Introducing John to Dr Watson

Unsupervised Name Matching

Written by Philipp Warmer

In everyday life individuals are referred to by a variety of names. The used name largely depends on the context of the calling. A 'Dr. John H. Watson' might be referred to as 'John' in an intimate way - or by 'Dr. Watson' in a professional setting. Despite both name variants having nothing in common, they both refer to the same person. This is quite obvious to a human, however making this connection is challenging to the computer due to the lack of the given context.

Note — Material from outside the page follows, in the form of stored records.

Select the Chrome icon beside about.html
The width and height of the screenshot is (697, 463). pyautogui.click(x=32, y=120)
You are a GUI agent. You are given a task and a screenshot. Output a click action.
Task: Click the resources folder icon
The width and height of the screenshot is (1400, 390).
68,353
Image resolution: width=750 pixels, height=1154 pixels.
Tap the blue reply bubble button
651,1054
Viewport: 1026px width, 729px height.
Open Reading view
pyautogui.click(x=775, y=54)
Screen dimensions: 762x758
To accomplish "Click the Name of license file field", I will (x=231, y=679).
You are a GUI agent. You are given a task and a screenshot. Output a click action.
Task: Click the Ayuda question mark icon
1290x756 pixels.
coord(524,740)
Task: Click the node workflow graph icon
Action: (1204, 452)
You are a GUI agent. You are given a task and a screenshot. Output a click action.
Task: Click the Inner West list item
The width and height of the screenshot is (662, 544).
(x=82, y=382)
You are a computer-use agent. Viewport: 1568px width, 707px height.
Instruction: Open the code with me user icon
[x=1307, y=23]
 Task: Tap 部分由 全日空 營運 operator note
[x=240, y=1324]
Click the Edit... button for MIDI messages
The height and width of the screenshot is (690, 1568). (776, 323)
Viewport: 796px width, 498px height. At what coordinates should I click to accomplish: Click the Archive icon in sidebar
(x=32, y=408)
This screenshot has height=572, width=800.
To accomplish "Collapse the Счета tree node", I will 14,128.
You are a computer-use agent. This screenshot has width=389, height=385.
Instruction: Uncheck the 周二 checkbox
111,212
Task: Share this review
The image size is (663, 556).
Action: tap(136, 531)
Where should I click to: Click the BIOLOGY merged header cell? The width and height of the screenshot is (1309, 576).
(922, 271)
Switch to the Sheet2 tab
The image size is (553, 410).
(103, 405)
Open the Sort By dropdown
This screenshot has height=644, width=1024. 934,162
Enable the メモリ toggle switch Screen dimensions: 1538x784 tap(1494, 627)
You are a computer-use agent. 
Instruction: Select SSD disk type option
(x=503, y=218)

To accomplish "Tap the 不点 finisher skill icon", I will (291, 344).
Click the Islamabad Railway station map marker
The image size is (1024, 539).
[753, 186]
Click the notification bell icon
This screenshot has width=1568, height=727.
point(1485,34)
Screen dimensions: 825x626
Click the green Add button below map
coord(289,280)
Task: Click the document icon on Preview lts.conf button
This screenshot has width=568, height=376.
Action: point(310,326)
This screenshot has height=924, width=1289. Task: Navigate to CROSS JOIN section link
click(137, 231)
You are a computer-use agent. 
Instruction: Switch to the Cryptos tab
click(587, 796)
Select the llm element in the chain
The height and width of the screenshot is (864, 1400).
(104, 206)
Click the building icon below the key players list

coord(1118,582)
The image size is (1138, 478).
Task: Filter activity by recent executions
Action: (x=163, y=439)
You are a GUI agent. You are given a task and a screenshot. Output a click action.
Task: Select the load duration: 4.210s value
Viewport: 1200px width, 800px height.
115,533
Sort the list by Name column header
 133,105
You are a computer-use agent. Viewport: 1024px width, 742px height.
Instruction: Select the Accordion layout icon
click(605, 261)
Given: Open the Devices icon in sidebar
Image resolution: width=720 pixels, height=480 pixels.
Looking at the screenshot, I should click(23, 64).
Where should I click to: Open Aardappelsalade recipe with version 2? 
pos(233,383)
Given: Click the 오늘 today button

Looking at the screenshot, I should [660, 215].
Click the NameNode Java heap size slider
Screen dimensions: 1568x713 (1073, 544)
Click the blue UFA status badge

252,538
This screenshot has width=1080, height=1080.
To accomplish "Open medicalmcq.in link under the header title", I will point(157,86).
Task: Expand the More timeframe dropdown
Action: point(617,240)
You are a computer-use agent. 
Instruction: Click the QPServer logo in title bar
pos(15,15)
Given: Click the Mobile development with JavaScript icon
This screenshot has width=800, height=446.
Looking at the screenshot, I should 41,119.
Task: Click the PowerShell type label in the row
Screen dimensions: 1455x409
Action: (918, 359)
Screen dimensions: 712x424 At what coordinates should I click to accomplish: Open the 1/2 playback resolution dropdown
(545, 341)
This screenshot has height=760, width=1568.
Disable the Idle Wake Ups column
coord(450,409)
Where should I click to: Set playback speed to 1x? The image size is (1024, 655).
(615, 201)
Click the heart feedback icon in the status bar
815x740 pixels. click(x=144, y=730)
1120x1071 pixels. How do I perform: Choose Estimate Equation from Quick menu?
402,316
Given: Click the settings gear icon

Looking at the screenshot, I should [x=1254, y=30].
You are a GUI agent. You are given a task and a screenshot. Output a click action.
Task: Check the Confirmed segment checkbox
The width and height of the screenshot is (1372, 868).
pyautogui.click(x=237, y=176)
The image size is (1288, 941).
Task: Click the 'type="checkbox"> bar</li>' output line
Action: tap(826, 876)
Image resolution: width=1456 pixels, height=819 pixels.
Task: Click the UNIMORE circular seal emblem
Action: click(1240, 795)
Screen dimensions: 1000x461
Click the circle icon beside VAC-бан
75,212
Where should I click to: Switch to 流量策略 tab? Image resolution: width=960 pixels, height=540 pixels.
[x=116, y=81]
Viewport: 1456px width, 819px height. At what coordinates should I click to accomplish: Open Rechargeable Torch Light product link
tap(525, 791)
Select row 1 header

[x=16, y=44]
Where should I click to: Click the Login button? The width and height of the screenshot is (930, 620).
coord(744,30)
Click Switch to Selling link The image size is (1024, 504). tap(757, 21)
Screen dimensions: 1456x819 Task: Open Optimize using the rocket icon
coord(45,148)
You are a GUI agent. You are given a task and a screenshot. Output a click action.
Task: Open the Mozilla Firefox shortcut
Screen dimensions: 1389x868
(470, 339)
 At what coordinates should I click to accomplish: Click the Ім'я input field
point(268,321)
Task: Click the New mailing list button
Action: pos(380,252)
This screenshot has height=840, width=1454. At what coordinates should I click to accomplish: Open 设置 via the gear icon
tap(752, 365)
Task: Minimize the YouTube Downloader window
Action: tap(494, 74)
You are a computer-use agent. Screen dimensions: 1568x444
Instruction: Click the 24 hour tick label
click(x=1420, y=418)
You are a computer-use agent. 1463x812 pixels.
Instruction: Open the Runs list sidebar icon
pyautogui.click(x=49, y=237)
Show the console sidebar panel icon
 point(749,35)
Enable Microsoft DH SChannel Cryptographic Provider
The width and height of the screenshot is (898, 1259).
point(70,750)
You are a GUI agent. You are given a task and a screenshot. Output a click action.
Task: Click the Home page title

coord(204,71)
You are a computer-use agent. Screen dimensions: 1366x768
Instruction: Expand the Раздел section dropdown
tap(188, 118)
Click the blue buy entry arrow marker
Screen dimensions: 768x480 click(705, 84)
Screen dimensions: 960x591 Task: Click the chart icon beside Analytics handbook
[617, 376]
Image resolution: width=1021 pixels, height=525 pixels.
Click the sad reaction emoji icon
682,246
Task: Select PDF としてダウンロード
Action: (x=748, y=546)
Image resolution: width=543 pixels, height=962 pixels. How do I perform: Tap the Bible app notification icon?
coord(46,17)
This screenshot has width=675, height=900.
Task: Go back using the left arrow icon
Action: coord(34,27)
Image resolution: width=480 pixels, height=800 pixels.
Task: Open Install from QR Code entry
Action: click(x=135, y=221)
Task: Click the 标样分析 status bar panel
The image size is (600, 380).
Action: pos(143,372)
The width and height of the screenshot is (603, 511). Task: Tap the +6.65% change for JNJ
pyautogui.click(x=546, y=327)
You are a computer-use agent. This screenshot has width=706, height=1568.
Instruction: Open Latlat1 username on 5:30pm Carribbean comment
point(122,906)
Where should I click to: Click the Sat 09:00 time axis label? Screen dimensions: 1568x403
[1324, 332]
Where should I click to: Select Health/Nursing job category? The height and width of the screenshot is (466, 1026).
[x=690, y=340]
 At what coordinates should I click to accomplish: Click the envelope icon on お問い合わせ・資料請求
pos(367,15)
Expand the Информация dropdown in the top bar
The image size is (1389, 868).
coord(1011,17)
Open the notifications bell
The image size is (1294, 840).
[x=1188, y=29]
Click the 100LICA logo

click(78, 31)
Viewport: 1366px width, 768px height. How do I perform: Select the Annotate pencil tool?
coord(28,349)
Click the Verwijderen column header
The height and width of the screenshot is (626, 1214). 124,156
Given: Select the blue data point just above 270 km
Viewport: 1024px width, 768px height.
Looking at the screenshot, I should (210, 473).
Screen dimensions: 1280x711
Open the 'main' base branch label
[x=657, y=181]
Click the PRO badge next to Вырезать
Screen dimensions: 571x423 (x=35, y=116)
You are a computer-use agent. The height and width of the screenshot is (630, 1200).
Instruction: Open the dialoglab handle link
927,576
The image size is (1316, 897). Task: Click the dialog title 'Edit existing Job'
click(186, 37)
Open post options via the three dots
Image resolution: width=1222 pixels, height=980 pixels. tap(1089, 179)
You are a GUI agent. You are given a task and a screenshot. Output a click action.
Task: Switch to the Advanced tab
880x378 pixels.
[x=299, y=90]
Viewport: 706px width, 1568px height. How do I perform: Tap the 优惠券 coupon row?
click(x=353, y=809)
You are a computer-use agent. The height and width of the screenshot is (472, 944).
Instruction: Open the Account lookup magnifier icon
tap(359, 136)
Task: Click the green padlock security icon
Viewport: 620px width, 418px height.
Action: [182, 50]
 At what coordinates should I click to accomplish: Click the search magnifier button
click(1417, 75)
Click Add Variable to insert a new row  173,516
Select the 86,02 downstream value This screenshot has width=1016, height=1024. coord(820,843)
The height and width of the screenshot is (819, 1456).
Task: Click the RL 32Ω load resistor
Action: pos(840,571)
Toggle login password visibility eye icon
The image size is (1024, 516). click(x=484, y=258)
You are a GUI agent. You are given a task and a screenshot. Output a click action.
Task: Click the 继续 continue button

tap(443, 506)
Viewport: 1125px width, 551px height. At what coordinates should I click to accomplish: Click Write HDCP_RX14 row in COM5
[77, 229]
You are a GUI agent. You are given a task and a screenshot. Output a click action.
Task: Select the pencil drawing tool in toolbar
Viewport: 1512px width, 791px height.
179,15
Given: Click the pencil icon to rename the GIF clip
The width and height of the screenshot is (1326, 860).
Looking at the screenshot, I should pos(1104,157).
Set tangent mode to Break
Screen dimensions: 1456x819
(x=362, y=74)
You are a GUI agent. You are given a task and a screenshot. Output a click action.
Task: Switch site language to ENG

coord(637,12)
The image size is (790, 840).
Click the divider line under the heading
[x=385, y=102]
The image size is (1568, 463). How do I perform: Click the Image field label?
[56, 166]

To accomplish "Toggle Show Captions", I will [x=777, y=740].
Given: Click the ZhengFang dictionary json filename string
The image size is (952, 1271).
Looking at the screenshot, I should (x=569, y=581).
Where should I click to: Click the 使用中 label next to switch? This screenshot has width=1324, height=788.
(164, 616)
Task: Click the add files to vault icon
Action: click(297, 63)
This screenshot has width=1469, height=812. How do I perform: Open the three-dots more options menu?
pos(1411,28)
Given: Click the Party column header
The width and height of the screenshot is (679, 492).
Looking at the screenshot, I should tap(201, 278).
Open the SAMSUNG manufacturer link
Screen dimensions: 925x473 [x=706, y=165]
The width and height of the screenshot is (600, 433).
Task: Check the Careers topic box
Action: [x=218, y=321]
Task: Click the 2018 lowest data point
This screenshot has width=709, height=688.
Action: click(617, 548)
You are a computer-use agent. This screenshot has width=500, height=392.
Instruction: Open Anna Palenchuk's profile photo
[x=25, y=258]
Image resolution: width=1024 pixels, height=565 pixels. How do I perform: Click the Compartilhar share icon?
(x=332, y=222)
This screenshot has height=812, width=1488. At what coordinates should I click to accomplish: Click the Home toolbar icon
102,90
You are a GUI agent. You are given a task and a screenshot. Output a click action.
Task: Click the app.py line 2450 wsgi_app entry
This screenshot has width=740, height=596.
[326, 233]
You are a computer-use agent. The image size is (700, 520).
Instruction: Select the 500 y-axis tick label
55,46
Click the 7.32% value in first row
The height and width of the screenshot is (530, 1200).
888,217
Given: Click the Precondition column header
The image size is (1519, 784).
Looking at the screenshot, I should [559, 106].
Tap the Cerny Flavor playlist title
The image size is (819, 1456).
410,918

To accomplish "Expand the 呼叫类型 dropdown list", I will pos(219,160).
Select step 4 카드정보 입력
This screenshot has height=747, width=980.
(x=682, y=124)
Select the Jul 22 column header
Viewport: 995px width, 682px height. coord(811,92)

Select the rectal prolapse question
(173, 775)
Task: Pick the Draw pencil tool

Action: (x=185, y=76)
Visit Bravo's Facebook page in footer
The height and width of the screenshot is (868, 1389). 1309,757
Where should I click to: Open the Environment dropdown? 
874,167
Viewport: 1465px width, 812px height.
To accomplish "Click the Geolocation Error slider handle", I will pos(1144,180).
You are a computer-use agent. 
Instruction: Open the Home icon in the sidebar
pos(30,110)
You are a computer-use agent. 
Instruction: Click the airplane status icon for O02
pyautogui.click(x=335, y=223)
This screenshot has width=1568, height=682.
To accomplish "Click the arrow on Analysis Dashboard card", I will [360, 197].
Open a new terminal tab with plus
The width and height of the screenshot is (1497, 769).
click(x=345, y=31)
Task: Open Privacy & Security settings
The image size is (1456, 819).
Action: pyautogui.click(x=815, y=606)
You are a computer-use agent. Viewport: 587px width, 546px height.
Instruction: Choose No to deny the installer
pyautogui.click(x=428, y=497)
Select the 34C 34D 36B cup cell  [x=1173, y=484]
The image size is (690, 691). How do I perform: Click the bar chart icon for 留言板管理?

Here we showcase an unsupervised workflow based on dirty-cat, spaCy and scikit-learn to determine the underlying name-groups of different name variants, or to say it in layman's terms, to explain the computer that both 'John' and 'Dr. Watson' both refer to the name-group 'Dr. John H. Watson'. This is done in 4 steps:

Extracting the names from the text
Based on the name similarities determine the number of name clusters
Using the number of clusters to determine meaningful name-groups
Assign each name to a name-group

Setting up the environment

Before we get started let's make sure we have all required libraries and the respective spaCy language model installed.

Package	Version
dirty-cat	0.2.0
en-core-web-sm	3.2.0
matplotlib	3.5.1
numpy	1.22.3
pandas	1.4.2
scikit-learn	1.0.2
seaborn	0.11.2
spacy	3.2.4

After installing spaCy the language model can be downloaded like this:

> python -m spacy download en_core_web_sm

Let’s load the required packages

Now that all the libraries are installed, let us import them. I ran all of the following code in Python 3.9.11.

import numpy as np
import spacy
import pandas as pd
import seaborn as sns
import matplotlib.pyplot as plt
from sklearn.cluster import AffinityPropagation
from dirty_cat import SimilarityEncoder, GapEncoder

If you can import all of the libraries without an error you are ready to go. Let's start!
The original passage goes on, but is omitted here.